(続)祝ブロードバンド生活開始〜と思ったら・・・

さて。

この３日間はずっとウィルスと格闘してたのでまとめて。

まず、色々調べて解ったこと。
・見覚えのないexeが動作している。
  systems.exe
  winaii.exe
・見覚えはあるが、やたらCPU使いまくっている奴がいる。
  svchost.exe

以上のことから調べてみると、
・ノートンアンチウィルスが警告したW32.Welchia.B
・systems.exeを実行させるWORM_AGOBOT.U(W32.AGOBOT.P)

このどっちか見たいだ・・・

※発生当初、winaii.exeの情報が無かったので、関係無いかと
思ってたら、後日3/31にwinaii.exeを実行させるW32.AGOBOT.FH
てのがあったみたい。

症状から見ると、どうもAGOBOT臭い。
こいつはセキュリティ関係のソフトを強制終了させるらしい。
なので、早速駆除に取りかかる。

まず起動。

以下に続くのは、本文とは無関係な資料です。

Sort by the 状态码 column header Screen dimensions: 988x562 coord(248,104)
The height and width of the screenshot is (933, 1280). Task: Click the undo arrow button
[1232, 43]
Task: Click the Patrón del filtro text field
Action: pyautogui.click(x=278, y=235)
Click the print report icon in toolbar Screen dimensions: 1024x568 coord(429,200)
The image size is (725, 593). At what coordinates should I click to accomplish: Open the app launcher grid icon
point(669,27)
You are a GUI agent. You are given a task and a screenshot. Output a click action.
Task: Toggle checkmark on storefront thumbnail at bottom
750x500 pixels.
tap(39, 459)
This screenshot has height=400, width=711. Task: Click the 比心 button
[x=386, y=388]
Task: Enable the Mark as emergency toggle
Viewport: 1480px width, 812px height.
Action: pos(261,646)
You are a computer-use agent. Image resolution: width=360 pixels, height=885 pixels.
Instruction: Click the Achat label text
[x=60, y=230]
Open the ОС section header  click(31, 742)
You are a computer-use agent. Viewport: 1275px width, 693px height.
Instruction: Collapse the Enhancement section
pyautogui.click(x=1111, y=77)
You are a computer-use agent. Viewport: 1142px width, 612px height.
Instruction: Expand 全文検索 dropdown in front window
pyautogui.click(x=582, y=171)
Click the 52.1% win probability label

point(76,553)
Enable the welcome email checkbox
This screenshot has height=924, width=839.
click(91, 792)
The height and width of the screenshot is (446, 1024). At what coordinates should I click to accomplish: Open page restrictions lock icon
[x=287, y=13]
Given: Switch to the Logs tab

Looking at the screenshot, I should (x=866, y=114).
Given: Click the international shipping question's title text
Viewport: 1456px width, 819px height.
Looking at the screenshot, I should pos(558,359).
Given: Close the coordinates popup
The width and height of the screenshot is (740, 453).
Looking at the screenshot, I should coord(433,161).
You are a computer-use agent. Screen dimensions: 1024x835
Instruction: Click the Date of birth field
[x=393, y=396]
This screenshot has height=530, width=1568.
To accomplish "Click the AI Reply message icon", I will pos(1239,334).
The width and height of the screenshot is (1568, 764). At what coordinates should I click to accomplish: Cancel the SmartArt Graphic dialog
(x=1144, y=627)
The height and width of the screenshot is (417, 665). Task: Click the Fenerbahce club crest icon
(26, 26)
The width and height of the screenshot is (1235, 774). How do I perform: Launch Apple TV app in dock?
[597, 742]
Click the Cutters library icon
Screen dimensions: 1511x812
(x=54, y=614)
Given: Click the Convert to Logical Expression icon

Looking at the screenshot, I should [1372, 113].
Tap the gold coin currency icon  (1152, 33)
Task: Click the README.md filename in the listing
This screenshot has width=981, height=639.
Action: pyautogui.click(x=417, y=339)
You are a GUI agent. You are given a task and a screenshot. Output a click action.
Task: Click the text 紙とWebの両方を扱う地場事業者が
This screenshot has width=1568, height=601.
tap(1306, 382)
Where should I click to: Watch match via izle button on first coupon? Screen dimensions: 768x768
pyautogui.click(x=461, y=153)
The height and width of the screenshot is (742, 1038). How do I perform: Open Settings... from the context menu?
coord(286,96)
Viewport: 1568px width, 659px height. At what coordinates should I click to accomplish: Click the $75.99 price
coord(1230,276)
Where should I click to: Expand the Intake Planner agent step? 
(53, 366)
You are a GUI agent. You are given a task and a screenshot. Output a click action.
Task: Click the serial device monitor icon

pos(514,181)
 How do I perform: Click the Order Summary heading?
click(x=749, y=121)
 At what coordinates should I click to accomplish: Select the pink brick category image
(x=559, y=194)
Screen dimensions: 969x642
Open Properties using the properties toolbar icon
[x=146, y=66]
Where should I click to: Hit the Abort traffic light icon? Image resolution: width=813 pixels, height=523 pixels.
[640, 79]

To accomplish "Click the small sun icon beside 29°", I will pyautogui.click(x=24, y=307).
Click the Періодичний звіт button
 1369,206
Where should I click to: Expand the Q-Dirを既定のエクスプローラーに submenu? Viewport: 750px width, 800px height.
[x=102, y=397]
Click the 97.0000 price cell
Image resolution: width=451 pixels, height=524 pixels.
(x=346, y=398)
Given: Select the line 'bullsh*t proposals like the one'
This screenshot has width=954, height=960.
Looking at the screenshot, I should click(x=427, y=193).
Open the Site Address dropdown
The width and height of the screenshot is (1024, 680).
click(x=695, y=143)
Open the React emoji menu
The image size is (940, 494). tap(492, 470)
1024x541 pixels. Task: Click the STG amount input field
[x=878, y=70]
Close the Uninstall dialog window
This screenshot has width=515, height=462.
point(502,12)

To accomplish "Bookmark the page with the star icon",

で、レジストリを確認してみる。
・・・発見。
詳しい場所は忘れたが、確かにsystems.exe(ついでにwinaii.exe)も
起動時に実行されるようになってる。
で、まずレジストリを削除しよう・・・と思ったらレジストリエディタ強制終了。

これも落とされるのかよ・・・

仕方ないので、systems.exeとwinaii.exeを止めに掛かる。
が、タスクマネージャでは停止できず、さてどうしたもんかと考えて
いると、ファイル名を替えれば起動時に実行できないはず、と
いう作戦を思いつく。

では、早速ファイル名を替えてみる。
場所はファイル検索で突き止め（system32にあった・・・）、２つの
ファイルの拡張子をexeからoldに書き換え、再起動。

なんと問題なく再起動完了。

やったー、これでウィルススキャンして駆除すれば全て完了だ。



・・・とっても甘い考えだったみたいです。

なんとウィルススキャンしても検知せず。
(もちろんウィルススキャンは、exe以外も含む全ファイル)
アンチウィルスが完全にやられたのか、それとも新種なのか解らないが
兎に角、アンチウィルスを入れ直そうと思ってアプリケーションの
追加と削除を起動。

が・・・

インストールしているアプリケーションが何も出てきません。
それどころか、このウインドウの表示も少しおかしい。
普通なら左側に説明が出るはずなのに、それも出ない。

これは本格的に危険な状態だ・・・

仕方ないので、他のPCでネットに繋ぎ、似たような症状を検索してみると
RPCインターフェイスが正しく動作していないと、こんな事になるらしい。

ん？

RPC？

それって、もしかしてワームが脆弱性突いて入ってきた穴じゃないのか？

ってことは、RPCももうダメ？






えー、私もその辺詳しくないので何とも言えないのですが、どうにも
末期症状のようです。

えぇ、結局泣く泣く再インストールしましたよ。

全部。

ﾁｷｼｮｰ

教訓：最初にWindowsUpdateやっときゃ良かった・・・　つД｀)･ﾟ･｡･ﾟﾟ･*:.｡


※追記
中でも書いたが、新種のウィルスだった可能性が高そう。(W32.AGOBOT.FHってやつ)
だからアンチウィルスにも掛からなかったんだと思う。

ちなみに、再インストール後真っ先にWindowsUpdateしましたよ、えぇ。